--- Task objective ---
Count the lines in the listing that contain the string "width", treating case as significant, and give only that number.

--- Task input ---
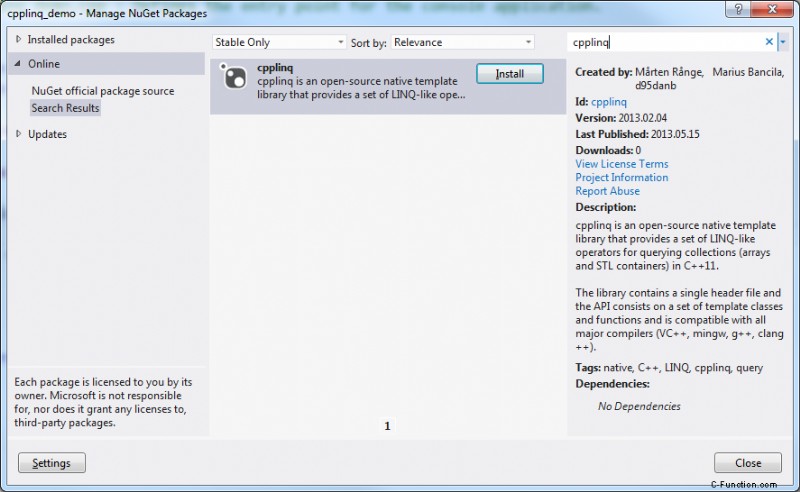Install the cpplinq package
Screen dimensions: 800x492
tap(509, 74)
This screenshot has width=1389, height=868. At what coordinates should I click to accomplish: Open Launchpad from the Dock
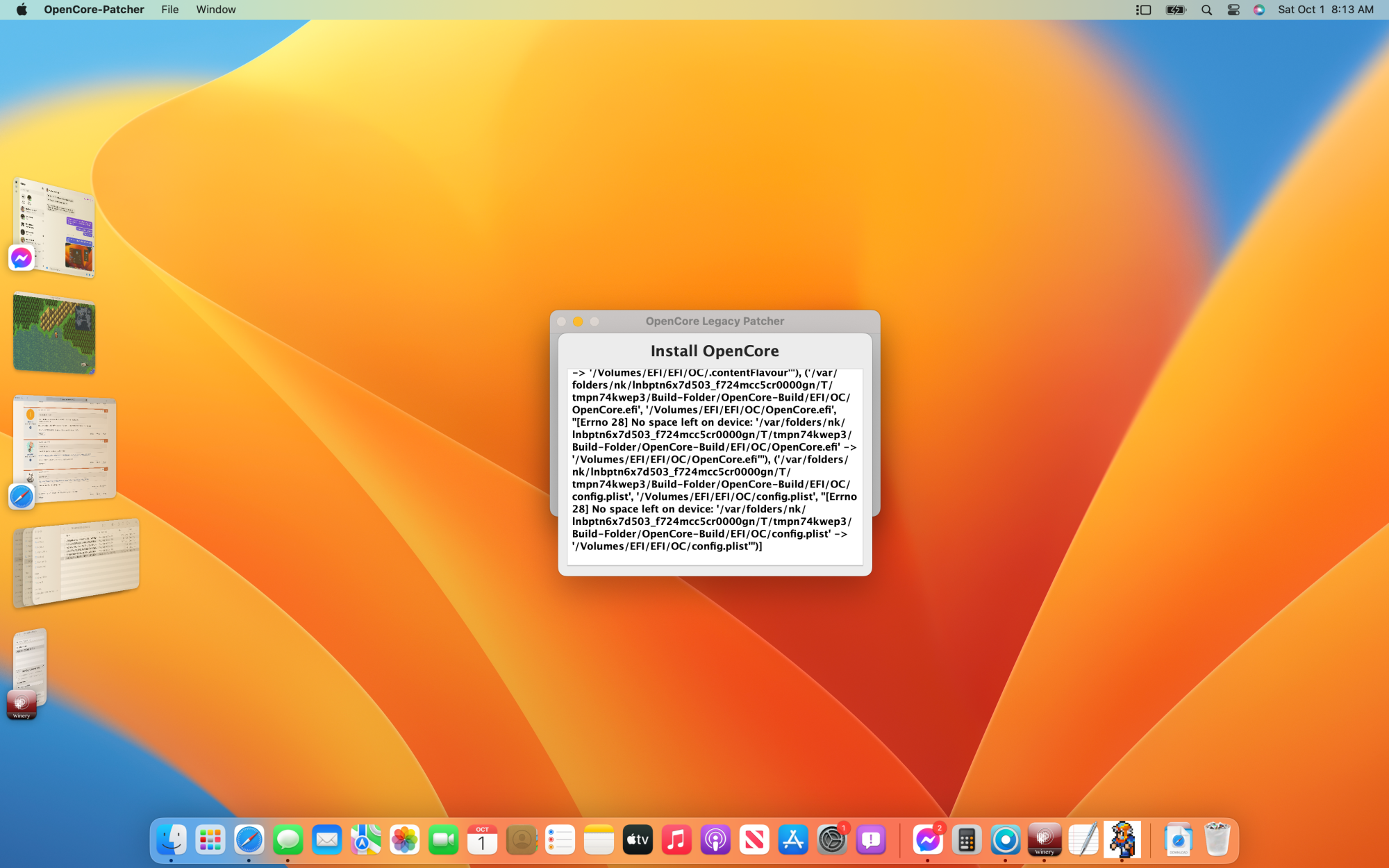210,840
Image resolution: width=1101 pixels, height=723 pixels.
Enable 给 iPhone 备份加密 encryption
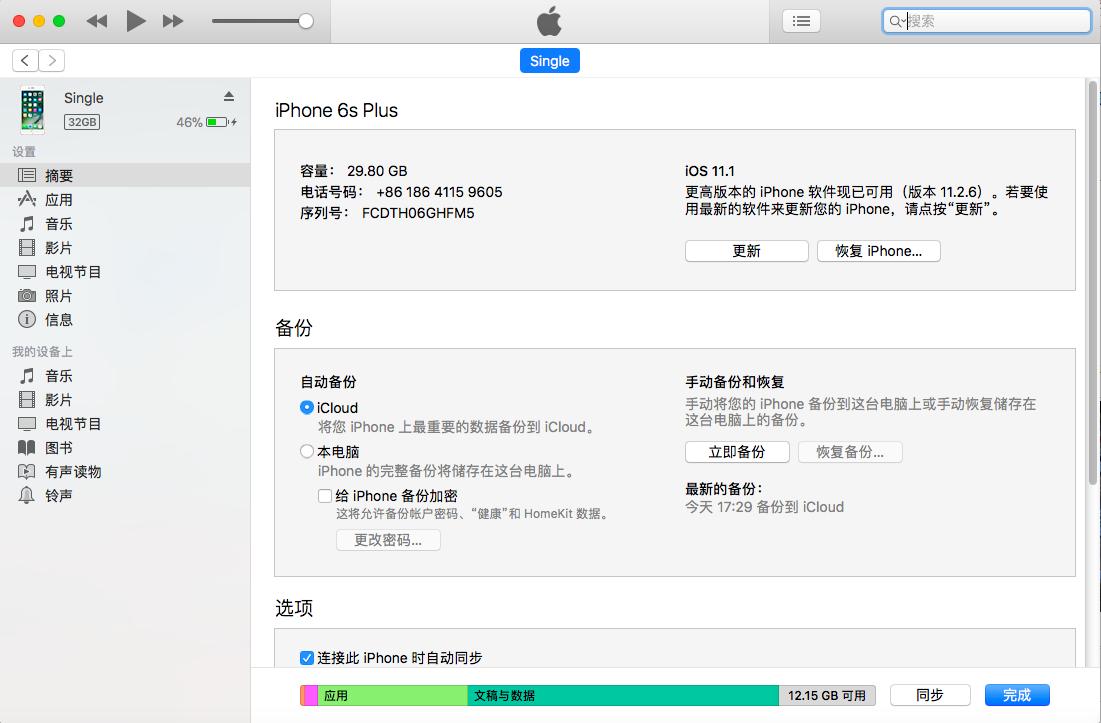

--- Solution for this exercise ---
2